View Single Post
Old 03-16-2016, 12:47 PM   #4
datcha
Connoisseur
datcha has a certain pleonastic somethingdatcha has a certain pleonastic somethingdatcha has a certain pleonastic somethingdatcha has a certain pleonastic somethingdatcha has a certain pleonastic somethingdatcha has a certain pleonastic somethingdatcha has a certain pleonastic somethingdatcha has a certain pleonastic somethingdatcha has a certain pleonastic somethingdatcha has a certain pleonastic somethingdatcha has a certain pleonastic something
 
Posts: 58
Karma: 18990
Join Date: Jan 2016
Device: Kobo
Quote:
Originally Posted by ATDrake View Post
The Long Tomorrow by the late Leigh Brackett (ISFDB, Wikipedia) is her Hugo Award-nominated vintage post-apocalyptic coming-of-age science fiction novel ...
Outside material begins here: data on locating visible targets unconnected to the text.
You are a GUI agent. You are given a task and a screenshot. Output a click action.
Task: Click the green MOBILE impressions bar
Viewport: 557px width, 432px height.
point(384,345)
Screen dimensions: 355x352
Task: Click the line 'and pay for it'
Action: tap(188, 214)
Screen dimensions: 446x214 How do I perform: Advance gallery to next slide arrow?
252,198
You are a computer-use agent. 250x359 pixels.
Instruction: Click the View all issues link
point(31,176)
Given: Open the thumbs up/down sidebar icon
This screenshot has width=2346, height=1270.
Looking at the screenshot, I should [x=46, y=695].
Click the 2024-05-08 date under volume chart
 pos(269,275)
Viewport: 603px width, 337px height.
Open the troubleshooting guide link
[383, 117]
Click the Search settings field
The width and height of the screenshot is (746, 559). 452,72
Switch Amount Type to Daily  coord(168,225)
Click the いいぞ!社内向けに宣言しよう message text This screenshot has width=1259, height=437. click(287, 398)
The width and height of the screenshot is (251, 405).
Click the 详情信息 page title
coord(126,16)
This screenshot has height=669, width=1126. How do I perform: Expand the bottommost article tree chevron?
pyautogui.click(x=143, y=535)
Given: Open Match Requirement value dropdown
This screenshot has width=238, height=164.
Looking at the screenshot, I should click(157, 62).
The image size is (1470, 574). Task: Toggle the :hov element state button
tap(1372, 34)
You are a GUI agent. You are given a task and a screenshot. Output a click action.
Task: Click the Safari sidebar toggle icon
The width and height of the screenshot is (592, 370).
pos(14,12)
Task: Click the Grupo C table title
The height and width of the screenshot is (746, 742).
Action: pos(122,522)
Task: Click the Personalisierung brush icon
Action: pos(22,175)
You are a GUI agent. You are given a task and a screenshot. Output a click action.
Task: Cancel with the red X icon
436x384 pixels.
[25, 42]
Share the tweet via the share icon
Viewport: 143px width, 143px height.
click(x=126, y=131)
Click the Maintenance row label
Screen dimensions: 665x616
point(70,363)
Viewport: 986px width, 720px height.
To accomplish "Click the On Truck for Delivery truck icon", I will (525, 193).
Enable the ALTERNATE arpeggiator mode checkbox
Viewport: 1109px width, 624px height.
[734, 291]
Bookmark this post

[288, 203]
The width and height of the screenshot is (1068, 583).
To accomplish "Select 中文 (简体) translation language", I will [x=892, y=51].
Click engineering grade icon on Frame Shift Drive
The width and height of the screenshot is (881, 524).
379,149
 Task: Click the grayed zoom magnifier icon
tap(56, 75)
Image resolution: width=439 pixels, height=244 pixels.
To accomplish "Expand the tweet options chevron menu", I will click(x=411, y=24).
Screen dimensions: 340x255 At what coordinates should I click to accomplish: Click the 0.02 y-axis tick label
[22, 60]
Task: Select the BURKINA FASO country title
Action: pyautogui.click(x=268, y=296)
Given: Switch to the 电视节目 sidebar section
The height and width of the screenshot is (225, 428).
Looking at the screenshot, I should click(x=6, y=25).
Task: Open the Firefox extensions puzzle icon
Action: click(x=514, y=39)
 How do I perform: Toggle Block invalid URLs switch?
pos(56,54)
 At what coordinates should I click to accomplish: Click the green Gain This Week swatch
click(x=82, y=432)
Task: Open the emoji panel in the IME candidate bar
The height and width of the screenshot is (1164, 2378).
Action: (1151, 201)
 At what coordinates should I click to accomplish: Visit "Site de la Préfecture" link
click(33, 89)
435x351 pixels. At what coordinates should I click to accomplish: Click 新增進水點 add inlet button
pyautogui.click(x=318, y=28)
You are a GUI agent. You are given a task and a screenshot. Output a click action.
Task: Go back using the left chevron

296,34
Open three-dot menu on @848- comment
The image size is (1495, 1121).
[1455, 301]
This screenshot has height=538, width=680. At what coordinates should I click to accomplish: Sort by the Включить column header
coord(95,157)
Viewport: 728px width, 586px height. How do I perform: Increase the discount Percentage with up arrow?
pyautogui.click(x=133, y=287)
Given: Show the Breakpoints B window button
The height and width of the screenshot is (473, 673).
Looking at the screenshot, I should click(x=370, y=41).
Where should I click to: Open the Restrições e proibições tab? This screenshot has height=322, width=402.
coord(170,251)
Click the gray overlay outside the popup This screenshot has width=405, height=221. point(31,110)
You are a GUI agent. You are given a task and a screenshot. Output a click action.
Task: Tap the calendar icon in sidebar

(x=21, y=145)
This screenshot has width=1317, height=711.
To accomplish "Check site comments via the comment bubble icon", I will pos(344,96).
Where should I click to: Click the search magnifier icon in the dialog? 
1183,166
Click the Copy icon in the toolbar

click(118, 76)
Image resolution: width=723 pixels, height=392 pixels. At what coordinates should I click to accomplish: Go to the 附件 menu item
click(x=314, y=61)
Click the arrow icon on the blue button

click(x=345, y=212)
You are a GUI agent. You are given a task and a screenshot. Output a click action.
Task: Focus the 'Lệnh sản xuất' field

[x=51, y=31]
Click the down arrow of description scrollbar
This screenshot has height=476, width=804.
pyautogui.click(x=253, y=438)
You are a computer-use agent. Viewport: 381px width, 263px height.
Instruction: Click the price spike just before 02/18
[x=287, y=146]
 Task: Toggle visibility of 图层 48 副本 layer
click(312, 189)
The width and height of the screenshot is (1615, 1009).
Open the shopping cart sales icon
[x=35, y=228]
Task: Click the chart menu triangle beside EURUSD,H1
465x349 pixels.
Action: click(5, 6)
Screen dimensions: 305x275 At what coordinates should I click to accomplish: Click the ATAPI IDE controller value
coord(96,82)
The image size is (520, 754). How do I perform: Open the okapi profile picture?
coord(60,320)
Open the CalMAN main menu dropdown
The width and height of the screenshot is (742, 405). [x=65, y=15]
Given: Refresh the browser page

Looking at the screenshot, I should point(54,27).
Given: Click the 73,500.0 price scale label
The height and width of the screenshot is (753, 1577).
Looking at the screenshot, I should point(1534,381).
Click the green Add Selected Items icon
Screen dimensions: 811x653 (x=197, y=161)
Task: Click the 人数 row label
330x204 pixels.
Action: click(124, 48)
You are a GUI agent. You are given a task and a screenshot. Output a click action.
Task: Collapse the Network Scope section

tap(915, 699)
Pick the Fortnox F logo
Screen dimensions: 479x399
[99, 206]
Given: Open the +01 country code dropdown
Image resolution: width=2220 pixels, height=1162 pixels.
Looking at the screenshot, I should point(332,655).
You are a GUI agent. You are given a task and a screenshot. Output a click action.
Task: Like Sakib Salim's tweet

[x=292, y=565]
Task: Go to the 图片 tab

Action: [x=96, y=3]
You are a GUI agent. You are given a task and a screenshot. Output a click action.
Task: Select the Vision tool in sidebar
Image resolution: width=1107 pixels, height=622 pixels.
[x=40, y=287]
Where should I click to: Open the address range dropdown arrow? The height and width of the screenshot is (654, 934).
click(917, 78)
This is their featured Free eBook of the Month for March, and has been placed on the list of "SF: The 100 Best Novels 1949-1984" over at the Internet Speculative Fiction Database. I've actually bought this one during a previous PPP sale years ago and quite liked it when I read it and would recommend.

Currently free, throughout the month of March directly @ the publisher's promo page (DRM-free ePub & Mobi bundle available worldwide in return for your valid email address)

There's also a tie-in deal to get additional vintage works by authors closely associated with Brackett: for $6.99, you can get a bundle of Best of Edmond Hamilton (Brackett's husband, and she edits and provides an introduction to this collection), a Best of Hal Clement collection, and L. Sprague de Camp's time travel classic Lest Darkness Fall. This is very good value for some excellent old school science fiction, though you may already have portions of it from other PPP giveaways and special offers throughout the years.
[/I]
You state that "The long tomorrow" is free and that the 4 books bundle is $6.99. Actually these are the minimum prices, and their recommended price for the bundle is actually $12.99, though one can pay even more, or less downto $7. I am new to this and trying to understand. Is your description a shorthand way of giving the information, or is it the case that most people pay the minimum price. The latter can make sense when one buys a lot of bundles, more books that one is going to read, and inputting in the system as much cash as one ever will. It would not make sense with paper books, but does with ebooks that have no marginal cost.

I hope it is not improper to ask this kind of question here.